P.E.I. Council of the Arts dissolving due to lack of funds

The P.E.I. Council of the Arts funding has ceased and the group is being dissolved.

Government will now come up with a new plan to get money to artists

The P.E.I. Council of the Arts grants will now be handed out in a new way. ( Gudea Rares/Shutterstock)

The P.E.I. Council of the Arts board has been dissolved after government funding to the organization was cut. 

The announcement was made Tuesday night to the membership of the not-for-profit organization, following the decision by the Department of Education, Early Learning and Culture to cease funding them. 

In a letter to its membership, the arts council said the news was a shock. It said the department gave them enough money to pay off their final bills, but its only staff member has been laid off and their property tax bill is still outstanding.

"The board feel strongly that we have done everything to meet the Province's requests and regrettably, all board members have indicated their intention to resign from their positions, " the letter said.  "This leaves the operation of the PEI Council of the Arts in the hands of the membership until a new board is elected." 

The council has been in financial trouble for years now, but had been working to get back on its feet. Minister of Education, Early Learning and Culture Doug Currie said his department was working with the organization but said in the end constant financial problems and tax liability led them to make a decision.

Best value of resource

"We put supports in place, they did make some gains but the government felt in respect to the mandate to getting the best value of the resources we have into the hand of artists ... we decided to go in this direction," Currie said.
Minister of Education, Early Learning and Culture Doug Currie says he wants to cut back on administration costs (Natalia Goodwin/CBC )

The government plans to look for a new way of running things, one that will involve less administrative costs. The organization received over $200,000 in government funding and of that, only $94,000 went to grants.

"There's a substantial volume of money that was going to administrative overhead so we're going to be looking at opportunities to see how we can get more of those resources into the hands of the artists and musicians," said Currie. 

Artists upset

The announcement has left artists like Monica Lacey upset. The multidisciplinary artist who works in Charlottetown, said she couldn't believe the news. 

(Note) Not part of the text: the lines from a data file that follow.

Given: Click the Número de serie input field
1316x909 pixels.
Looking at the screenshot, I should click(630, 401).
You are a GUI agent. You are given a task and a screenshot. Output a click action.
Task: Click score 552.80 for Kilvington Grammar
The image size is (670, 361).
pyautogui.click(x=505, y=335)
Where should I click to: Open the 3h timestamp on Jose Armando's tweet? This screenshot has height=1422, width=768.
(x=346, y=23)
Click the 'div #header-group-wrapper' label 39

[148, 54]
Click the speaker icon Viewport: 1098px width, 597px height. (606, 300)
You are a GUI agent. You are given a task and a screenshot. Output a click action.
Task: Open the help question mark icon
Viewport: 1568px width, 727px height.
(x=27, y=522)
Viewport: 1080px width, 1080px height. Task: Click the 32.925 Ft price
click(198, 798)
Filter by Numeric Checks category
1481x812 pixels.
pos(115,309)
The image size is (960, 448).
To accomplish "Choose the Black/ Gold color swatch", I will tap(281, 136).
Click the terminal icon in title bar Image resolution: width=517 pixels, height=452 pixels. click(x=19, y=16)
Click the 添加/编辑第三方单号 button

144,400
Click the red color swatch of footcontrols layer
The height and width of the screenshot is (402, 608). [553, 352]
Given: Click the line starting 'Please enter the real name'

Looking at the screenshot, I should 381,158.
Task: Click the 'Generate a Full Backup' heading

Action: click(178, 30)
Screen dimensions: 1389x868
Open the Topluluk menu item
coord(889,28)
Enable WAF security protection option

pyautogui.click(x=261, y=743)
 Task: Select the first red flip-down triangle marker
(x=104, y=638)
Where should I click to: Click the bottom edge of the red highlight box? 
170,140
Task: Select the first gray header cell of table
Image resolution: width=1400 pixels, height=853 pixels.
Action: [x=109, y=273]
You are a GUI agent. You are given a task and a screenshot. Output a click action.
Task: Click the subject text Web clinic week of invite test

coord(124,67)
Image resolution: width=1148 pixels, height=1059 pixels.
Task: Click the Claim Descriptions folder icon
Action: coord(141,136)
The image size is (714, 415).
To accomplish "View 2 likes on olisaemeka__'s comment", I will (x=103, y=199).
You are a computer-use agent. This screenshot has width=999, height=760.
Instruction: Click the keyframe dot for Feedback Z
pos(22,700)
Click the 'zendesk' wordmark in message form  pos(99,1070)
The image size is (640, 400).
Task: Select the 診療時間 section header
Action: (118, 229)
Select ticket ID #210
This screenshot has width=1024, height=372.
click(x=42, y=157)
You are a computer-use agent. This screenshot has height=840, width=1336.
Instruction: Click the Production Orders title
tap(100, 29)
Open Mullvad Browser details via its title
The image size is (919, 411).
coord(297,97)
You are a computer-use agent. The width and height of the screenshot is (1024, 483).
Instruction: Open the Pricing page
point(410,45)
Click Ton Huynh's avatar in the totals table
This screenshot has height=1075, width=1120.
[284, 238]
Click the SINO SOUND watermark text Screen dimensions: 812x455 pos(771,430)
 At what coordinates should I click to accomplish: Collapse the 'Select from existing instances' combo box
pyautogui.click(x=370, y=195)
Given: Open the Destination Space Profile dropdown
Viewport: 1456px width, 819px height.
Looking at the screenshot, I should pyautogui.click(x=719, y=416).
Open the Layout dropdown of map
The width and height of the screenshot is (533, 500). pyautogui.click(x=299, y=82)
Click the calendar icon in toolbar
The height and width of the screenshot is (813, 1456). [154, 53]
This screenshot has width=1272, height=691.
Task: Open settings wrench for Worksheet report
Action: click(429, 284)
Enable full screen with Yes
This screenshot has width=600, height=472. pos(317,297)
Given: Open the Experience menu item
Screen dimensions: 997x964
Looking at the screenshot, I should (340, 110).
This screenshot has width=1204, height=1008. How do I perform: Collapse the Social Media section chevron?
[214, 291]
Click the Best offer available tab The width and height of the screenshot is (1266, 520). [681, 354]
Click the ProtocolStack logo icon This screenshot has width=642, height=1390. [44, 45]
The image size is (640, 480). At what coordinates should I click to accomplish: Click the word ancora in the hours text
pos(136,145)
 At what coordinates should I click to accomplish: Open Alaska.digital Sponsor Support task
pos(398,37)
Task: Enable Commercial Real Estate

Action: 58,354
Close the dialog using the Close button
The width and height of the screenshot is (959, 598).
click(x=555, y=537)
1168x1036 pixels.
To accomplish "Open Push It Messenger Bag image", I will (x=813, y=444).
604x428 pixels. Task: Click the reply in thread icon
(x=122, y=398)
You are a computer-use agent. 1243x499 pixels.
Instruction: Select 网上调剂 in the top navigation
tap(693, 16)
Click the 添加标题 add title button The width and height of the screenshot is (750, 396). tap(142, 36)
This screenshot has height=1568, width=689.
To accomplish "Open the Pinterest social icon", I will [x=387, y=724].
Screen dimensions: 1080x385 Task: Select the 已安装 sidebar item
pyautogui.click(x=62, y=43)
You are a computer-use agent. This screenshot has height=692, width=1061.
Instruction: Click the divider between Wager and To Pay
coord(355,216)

Artist, Monica Lacey wonders what will happen next (submitted)

"It was pretty upsetting and angry and hurt, it was pretty emotional, " Lacey said. 

"Working as an artist in a place this small already has its challenges. You know I've always been proud to say to people in other places that we are supported here and we have a wonderful arts council that supports us here with our work and encourages development of new work and now I can't say that anymore."

Lacey said besides the grant money, the organization provided a much needed voice to advocate on behalf of artists and she wonders what will happen next.

Currie said the government will come up with a system in order to jury the upcoming grant applications that are due on Sept. 30. He added a peer jury will still be involved and details of that process are expected to be announced in 10 days.

Following that, government will come up with a longer term plan of how to move forward. 

Corrections

  • This story previously stated members were informed Monday. In fact, they were informed Tuesday.